1. Introduction
Distress tolerance is a vital skill set within Dialectical Behavior Therapy (DBT), especially for individuals who struggle with intense emotions, impulsive behaviors, or chronic mental health conditions such as borderline personality disorder (BPD), anxiety, and depression. These skills are designed to help people survive crisis situations without making things worse—bridging the gap between emotional chaos and skillful action.
This article explores how distress tolerance works in DBT, practical strategies you can implement today, and why building this skill can significantly improve your ability to navigate high-stress situations.
2. What Is Distress Tolerance?
Distress tolerance refers to the ability to endure and accept emotional discomfort without resorting to harmful or impulsive behaviors like substance use, self-injury, yelling, or avoidance. Unlike other DBT modules like emotion regulation or interpersonal effectiveness, which aim to create long-term change, distress tolerance is about immediate survival and short-term coping.
These skills do not eliminate pain or solve the problem but allow individuals to manage emotions until they are calm enough to act effectively.
3. The Goals of Distress Tolerance Skills
- Prevent impulsive or self-destructive behaviors during emotional crises
- Reduce suffering while maintaining self-respect
- Create mental space for problem-solving
- Support long-term resilience in the face of chronic stress or trauma
4. Key Distress Tolerance Skills in DBT
DBT organizes distress tolerance tools into two main types: crisis survival skills and reality acceptance skills.
Crisis Survival Skills:
- TIPP (Temperature, Intense Exercise, Paced Breathing, Progressive Muscle Relaxation): These fast-acting biological strategies help calm your body’s stress response. For example, holding an ice cube or doing vigorous jumping jacks can reduce physiological arousal.
- Distract with ACCEPTS: Activities, Contributing, Comparisons, Emotions, Pushing away, Thoughts, and Sensations. These distraction techniques help you shift focus away from the source of pain until you’re ready to face it.
- Self-Soothing: Engage your five senses to calm the nervous system—light a candle, listen to music, drink herbal tea, wrap yourself in a cozy blanket.
- IMPROVE the Moment: Imagery, Meaning, Prayer, Relaxation, One thing in the moment, Vacation (brief mental break), and Encouragement are strategies to make a painful moment more bearable.
Reality Acceptance Skills:
- Radical Acceptance: Acknowledging reality as it is, without resistance, even when it’s painful. This doesn’t mean approval, but letting go of the suffering that comes from denying or fighting what we cannot change.
- Turning the Mind: The practice of recommitting to acceptance over and over, even when the mind pulls away.
- Willingness vs. Willfulness: Willingness means doing what works and staying open to change, while willfulness is resisting or acting out against what’s needed.
5. Why These Skills Matter in Crisis
When emotions run high, rational thinking often shuts down. In these moments, distress tolerance skills are essential. Rather than acting on urge or panic, individuals can rely on structured tools to “ride the wave” of emotion. Research shows that DBT’s emphasis on skills like TIPP and Radical Acceptance helps reduce self-harm, emotional outbursts, and suicidal ideation.
For example, the Substance Abuse and Mental Health Services Administration (SAMHSA) notes that emotional regulation and distress tolerance are crucial components in evidence-based treatment for BPD and suicidality (https://store.samhsa.gov/sites/default/files/d7/priv/sma09-4420.pdf).

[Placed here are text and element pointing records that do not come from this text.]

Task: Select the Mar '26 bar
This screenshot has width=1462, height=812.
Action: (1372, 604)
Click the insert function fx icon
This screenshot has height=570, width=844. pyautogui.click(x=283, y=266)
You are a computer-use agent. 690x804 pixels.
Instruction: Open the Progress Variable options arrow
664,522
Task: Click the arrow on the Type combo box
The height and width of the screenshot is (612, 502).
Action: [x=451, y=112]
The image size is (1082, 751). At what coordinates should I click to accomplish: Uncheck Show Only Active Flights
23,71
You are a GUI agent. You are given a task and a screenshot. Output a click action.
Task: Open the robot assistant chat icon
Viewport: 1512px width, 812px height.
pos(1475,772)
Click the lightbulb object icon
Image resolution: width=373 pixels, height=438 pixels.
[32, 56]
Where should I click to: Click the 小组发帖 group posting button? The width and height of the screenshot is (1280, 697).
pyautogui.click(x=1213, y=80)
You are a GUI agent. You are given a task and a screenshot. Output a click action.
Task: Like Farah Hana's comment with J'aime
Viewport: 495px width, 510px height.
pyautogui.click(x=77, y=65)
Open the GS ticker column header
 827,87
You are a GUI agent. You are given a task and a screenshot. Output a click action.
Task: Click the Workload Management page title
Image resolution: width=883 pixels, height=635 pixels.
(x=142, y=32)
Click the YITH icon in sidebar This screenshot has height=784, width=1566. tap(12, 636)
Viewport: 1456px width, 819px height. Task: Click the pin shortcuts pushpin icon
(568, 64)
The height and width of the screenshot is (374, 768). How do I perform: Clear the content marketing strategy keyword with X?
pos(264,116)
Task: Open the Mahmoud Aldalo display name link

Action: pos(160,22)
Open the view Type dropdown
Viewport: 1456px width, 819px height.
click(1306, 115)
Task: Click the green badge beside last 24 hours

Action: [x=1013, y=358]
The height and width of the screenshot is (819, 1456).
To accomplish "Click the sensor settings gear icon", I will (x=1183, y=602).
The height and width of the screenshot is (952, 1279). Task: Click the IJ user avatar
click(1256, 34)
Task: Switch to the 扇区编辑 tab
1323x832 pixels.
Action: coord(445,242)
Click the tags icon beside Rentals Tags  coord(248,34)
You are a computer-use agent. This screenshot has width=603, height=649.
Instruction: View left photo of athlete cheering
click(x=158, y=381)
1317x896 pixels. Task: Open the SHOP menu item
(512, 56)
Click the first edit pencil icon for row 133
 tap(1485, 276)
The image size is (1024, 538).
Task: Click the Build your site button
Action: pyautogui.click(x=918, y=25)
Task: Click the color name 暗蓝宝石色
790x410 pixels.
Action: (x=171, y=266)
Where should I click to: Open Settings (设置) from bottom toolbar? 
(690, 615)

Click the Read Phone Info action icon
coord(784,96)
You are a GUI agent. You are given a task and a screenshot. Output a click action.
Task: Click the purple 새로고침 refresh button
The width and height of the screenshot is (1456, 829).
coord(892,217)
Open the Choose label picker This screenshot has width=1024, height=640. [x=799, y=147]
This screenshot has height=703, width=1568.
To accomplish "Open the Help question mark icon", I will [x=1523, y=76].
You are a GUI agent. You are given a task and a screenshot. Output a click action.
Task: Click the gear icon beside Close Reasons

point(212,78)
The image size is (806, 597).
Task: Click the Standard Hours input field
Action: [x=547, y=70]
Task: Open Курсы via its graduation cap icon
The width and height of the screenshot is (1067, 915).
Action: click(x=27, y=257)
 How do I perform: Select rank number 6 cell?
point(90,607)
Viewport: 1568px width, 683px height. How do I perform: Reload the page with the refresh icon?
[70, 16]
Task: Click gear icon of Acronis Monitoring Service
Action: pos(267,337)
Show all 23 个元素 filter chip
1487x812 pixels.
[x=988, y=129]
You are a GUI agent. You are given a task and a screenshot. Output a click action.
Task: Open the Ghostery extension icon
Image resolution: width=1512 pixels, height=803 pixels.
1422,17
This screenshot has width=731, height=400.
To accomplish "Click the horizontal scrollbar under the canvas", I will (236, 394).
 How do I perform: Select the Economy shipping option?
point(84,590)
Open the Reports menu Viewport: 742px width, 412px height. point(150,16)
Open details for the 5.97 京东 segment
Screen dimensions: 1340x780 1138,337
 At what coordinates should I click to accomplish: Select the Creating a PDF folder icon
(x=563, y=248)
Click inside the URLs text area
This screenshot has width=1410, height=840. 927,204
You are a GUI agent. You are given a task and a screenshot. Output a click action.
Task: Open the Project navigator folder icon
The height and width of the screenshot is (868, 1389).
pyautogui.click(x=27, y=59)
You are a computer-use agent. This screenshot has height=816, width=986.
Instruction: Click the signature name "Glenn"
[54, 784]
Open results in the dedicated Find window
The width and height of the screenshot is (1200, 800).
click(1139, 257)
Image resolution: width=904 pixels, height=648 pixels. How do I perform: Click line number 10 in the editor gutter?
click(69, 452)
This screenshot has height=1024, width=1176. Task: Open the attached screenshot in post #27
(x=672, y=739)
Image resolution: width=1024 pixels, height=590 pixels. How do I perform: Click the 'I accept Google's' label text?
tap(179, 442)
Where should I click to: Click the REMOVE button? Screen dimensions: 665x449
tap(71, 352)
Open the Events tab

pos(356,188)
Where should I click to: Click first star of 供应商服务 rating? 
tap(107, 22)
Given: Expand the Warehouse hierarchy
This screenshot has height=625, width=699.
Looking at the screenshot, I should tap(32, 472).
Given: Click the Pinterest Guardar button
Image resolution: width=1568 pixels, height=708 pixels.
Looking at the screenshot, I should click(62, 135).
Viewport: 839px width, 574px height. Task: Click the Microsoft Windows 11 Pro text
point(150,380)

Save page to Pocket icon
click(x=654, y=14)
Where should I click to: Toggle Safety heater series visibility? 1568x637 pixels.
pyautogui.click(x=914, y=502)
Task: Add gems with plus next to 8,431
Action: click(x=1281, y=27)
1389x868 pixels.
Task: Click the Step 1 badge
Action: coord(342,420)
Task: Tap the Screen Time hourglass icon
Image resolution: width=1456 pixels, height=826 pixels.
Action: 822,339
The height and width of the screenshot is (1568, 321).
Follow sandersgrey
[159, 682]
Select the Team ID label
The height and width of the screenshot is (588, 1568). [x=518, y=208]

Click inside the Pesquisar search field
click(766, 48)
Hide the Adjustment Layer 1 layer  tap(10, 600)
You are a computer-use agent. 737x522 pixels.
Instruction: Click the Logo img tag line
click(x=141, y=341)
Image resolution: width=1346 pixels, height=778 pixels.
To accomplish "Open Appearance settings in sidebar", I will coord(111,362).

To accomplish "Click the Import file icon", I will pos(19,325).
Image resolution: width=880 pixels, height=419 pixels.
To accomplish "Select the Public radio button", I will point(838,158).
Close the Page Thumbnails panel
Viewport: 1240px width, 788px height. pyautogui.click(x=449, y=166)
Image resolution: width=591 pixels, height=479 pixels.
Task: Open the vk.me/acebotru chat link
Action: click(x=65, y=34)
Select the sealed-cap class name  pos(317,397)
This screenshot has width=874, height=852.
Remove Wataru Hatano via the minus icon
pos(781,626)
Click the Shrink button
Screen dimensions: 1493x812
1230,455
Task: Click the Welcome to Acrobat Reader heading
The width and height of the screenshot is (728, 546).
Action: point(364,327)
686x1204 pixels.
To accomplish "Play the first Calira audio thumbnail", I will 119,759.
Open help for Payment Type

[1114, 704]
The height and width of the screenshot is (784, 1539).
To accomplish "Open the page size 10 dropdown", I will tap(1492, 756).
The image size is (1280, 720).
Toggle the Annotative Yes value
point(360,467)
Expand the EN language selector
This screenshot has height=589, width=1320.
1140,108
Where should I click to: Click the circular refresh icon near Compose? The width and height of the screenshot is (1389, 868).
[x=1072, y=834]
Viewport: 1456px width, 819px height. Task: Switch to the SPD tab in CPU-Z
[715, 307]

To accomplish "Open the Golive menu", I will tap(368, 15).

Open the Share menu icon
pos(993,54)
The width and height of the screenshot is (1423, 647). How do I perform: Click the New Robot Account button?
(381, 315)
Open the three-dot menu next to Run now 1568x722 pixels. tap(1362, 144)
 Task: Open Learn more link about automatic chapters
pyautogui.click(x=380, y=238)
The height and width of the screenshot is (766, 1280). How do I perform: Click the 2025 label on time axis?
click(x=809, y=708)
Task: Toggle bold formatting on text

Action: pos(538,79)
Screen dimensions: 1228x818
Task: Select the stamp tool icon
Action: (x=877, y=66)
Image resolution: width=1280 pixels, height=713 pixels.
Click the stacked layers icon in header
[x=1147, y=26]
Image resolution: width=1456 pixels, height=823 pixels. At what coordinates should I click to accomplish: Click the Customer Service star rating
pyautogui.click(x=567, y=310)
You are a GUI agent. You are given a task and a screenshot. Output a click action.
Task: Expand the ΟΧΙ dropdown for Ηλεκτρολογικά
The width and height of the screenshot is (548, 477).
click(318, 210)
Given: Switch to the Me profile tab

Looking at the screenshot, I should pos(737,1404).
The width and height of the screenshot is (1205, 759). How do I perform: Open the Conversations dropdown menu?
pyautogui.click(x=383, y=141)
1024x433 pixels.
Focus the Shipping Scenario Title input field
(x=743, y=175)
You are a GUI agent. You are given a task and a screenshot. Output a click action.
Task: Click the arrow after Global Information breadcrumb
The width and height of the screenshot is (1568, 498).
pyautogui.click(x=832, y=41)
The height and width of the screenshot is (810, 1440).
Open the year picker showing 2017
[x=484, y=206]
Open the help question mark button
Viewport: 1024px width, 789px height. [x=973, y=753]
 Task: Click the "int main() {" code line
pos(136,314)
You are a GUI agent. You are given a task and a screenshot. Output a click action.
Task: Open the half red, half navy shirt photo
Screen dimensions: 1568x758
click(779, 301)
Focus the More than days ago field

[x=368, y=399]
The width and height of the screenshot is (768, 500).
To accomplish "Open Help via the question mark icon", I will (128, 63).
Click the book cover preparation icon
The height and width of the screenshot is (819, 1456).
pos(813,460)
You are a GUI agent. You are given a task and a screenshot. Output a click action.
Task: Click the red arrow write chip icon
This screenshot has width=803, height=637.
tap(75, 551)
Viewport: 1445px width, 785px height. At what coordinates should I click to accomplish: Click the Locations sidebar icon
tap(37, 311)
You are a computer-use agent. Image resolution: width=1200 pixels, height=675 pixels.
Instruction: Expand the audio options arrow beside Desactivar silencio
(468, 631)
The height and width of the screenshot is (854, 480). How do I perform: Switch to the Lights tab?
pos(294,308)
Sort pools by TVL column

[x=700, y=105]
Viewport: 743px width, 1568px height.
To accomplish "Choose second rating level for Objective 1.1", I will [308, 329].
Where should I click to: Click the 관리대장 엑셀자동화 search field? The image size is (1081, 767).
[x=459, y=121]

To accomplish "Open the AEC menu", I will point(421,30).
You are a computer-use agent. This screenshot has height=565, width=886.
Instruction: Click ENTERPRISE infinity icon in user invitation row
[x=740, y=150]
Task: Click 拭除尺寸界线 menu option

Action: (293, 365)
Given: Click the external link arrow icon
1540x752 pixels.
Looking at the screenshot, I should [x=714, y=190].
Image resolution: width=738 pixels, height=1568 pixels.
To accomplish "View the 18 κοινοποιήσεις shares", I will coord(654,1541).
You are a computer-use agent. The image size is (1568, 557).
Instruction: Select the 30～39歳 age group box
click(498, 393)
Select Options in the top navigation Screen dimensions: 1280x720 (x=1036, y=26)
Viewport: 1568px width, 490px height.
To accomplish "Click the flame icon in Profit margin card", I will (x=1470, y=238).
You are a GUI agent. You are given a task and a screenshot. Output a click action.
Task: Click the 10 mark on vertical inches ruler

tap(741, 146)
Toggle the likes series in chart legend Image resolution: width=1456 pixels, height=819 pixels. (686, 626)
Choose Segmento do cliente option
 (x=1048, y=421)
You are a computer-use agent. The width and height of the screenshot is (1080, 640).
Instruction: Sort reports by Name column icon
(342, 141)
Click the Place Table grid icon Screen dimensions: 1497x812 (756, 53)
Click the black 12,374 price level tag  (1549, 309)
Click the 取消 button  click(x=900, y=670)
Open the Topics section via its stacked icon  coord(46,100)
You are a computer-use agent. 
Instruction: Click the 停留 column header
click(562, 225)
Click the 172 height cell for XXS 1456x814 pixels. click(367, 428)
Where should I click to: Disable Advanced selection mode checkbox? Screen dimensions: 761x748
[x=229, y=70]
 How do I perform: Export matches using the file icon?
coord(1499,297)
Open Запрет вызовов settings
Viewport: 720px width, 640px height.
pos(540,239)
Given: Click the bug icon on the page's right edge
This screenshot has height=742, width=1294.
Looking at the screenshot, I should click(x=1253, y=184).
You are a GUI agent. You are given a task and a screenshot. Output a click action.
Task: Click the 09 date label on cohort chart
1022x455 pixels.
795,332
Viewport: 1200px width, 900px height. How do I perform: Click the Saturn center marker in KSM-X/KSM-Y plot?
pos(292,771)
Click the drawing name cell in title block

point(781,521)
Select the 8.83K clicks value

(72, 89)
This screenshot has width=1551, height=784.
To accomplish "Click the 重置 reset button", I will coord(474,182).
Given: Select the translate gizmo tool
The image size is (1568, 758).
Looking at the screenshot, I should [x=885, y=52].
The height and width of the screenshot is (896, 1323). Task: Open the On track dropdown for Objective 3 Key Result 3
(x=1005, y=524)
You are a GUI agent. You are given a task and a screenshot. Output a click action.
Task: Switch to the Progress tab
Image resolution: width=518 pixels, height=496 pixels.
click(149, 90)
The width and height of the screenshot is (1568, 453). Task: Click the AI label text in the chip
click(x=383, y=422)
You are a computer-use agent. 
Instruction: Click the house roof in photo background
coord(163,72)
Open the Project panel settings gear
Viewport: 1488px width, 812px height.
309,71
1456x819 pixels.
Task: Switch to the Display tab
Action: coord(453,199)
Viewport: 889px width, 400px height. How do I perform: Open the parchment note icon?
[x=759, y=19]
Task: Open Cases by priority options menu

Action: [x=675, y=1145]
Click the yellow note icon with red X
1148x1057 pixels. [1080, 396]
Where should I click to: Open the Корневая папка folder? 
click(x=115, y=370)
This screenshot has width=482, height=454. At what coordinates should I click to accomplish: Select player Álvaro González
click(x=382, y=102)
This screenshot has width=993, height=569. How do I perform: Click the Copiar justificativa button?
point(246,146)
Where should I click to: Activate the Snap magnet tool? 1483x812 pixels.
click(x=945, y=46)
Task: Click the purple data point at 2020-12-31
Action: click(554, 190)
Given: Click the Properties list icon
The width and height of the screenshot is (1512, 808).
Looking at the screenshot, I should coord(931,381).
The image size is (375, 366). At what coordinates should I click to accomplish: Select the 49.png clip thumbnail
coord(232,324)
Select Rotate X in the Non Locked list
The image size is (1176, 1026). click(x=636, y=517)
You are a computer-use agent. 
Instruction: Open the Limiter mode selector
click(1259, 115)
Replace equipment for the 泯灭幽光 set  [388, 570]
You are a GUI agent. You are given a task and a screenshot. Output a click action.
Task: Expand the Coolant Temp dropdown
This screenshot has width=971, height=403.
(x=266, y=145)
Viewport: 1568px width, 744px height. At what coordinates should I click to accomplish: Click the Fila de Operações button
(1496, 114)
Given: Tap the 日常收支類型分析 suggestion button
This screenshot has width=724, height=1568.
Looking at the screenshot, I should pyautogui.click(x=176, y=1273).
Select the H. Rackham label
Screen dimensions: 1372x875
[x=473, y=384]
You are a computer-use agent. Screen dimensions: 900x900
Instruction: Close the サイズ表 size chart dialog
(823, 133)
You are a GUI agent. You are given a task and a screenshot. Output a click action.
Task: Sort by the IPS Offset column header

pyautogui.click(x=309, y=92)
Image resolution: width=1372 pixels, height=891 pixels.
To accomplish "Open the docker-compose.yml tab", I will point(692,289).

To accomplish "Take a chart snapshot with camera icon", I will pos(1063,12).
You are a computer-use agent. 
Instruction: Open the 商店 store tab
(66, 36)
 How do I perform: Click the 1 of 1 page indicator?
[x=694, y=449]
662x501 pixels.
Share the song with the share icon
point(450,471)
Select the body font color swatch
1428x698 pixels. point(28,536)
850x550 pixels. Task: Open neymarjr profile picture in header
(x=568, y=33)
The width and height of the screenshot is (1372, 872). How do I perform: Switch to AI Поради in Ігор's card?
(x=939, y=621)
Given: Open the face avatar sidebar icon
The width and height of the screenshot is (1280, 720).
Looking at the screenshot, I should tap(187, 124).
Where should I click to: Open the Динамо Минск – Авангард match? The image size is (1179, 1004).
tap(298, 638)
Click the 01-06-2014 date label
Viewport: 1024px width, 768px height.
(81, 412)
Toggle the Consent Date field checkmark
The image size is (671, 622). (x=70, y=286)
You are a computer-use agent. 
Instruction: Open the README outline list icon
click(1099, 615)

6. Applying Distress Tolerance in Everyday Life
Distress tolerance isn’t just for moments of extreme crisis. It can help with everyday stressors like arguments, work pressure, or intrusive thoughts. Practice is key—try the following:
- Create a distress tolerance toolkit: Keep items on hand that soothe or ground you (e.g., stress ball, essential oil, calming playlist).
- Schedule time to practice skills: Integrate breathing exercises or distraction techniques into your daily routine.
- Use a DBT diary card: Track which skills you used, how well they worked, and what you could try next time.
7. Seeking Professional Support
Distress tolerance skills are most effective when taught in a structured environment with feedback from a DBT-trained therapist. Group skills training sessions allow individuals to learn from others and receive support. If you’re in crisis or need help finding services, visit https://findtreatment.gov or contact the 988 Suicide & Crisis Lifeline.
8. Conclusion
Mastering distress tolerance is like building an emotional emergency toolkit. When you can sit with discomfort, use healthy distractions, and accept what you cannot change, you reclaim your ability to cope effectively—even when life is at its hardest. These skills don’t erase the pain, but they empower you to respond with intention, resilience, and grace.